GARDENING AND NATURE
Yesterday, I refused to listen to Leo the retard next door, thinking of himself as a musician or able to play drums. Has been featured in youtube more than once (http://youtu.be/0mEMMiQej44).
I hit the road to visit the library of Sagrado Corazon University, enemy of the community, also featured 3/4 times here or elsewhere (http://puertorikenhadasinmostaza.blogspot.com/2011/12/universidad-sagrado-corazon.html). Looking for books worthy of merit on horticulture, landscaping design, without any luck, I found instead a few on landscaping painters/painting.
There is a vacuum about horticulture, landscape design, set trends, for the tropics, particularly in this side of the continent. I have to figure out or imagine what happened in Puerto Rico one hundred years ago, considering the crap created by landscape architects without our subject, aesthetics.
There are a few books with pertinent information for those with an interest, even a job in the field. ONE in particular, is out of orbit, if you are gardening beyond the hole, digging, pruning and the beauty of flowers out of context.
THE ARTISTIC ANATOMY OF TREES
Rex Vicat Cole
Seely, Service & Co. LTD
Since an artist appeals to the intelligence and to the emotions, his work can only give real pleasure to those in whom it arouses a consciousness of beauty similar to his own perception. For this reason a picture may give intense pleasure to some, while others are unable to receive the meaning, and want of understanding, are kept to dub it a worthless performance. The feeling for beauty in its best sense is conveyed in so many ways--by colour , by light and shade, by line, by pattern, and by technique; and any or all of these become the painter.
One or a combination of these cannot atract everyone equally, but only those whose perceptions are most keenly excited by the particular means selected. Even to those means to which we are sensitive we can give credit, if not love, if they are well employed.
OOf the various means at the disposal of a painter, colour seems to have the greatest power of attraction.
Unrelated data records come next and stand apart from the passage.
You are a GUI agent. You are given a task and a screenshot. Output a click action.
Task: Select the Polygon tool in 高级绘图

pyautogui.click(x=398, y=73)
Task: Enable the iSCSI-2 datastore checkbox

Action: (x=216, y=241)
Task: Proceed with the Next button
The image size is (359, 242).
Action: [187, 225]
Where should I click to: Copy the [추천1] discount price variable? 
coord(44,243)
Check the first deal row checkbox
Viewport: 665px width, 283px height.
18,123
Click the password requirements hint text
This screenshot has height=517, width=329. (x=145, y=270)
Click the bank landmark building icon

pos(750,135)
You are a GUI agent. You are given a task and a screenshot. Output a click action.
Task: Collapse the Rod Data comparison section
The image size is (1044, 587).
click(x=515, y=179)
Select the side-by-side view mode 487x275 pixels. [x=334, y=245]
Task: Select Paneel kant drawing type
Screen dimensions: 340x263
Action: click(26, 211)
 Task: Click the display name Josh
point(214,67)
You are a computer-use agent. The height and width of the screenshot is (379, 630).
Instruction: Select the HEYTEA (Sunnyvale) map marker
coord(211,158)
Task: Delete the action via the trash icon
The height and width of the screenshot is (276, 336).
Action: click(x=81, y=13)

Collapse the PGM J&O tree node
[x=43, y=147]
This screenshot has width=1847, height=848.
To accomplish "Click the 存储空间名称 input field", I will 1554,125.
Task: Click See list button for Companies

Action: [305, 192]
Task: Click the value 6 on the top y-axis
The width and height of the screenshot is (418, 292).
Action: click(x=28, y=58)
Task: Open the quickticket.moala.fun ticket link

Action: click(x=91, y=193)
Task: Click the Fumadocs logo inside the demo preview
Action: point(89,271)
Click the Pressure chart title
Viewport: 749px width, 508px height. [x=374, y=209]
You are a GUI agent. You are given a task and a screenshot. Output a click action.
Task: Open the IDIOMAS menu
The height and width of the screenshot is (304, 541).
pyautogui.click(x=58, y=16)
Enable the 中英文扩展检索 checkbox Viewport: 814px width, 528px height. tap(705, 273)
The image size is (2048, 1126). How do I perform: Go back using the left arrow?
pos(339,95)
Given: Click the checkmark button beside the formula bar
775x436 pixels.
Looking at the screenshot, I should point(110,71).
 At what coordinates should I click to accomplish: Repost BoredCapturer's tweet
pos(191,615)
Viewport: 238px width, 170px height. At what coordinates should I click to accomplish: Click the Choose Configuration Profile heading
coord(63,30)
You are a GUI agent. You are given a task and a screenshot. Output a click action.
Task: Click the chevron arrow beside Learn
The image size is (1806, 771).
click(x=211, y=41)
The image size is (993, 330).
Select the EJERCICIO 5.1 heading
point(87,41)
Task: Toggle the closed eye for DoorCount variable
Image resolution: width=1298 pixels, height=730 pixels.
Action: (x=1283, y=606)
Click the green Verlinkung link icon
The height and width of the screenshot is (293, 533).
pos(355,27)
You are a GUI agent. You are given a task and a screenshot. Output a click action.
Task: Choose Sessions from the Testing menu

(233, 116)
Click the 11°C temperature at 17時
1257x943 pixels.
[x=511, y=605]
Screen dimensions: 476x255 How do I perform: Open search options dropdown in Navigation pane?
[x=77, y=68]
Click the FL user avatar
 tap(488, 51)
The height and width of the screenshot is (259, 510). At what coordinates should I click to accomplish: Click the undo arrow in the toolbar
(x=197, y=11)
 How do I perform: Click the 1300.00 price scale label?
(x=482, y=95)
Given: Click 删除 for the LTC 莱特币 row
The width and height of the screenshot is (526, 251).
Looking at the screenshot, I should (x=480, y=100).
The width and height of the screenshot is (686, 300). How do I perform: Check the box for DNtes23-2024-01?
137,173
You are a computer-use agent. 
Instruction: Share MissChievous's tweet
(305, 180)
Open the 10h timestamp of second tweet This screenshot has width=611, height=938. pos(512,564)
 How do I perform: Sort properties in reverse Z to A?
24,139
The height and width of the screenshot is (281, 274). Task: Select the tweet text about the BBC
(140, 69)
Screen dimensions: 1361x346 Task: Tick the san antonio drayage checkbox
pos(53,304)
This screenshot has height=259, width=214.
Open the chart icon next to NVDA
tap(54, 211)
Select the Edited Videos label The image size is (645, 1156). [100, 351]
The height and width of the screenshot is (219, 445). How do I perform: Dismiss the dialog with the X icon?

As children we are interested by colours rather than by forms, and we retain this impulse through out life--only we temper it by a new desire for a pleasing arrangement of colours.
Our instinct for colour becomes acuter, even though we have learned to see the dignity in masses of light and shade, or to appreciate the rendering or suggestion of forms by lines. I fancy our minds are interested in form, but our nature is excited by colour.
How few people, however, really appreciate good colour! The majority are content with any colour, so long as a picture resembles the obvious in nature or tells a tale; and for this they can even tolerate colours that are lifeless or discordant. Colour seems so much more elusive than form.
Fine colour can only be felt, though fine shape can be described. Artists are conscious of very definite laws that govern good colouring, and yet colour is so subtle that the introduction of a new element upsets any scheme, and nearly every picture pressents a new colour problem.
If you change some words such as artist for gardener,
the message above still applies and is pertinent.
The book with impressive black and white illustrations, covers about 200 years of landscape painting in Europe. It is available in your favorite web site...
Finally, reading a few pages, has allowed me to accept with resignation and understanding the total indifference of most people to nature, and even more, flora and fauna. The way I see it, perception determines the existence of whatever for society or the individual.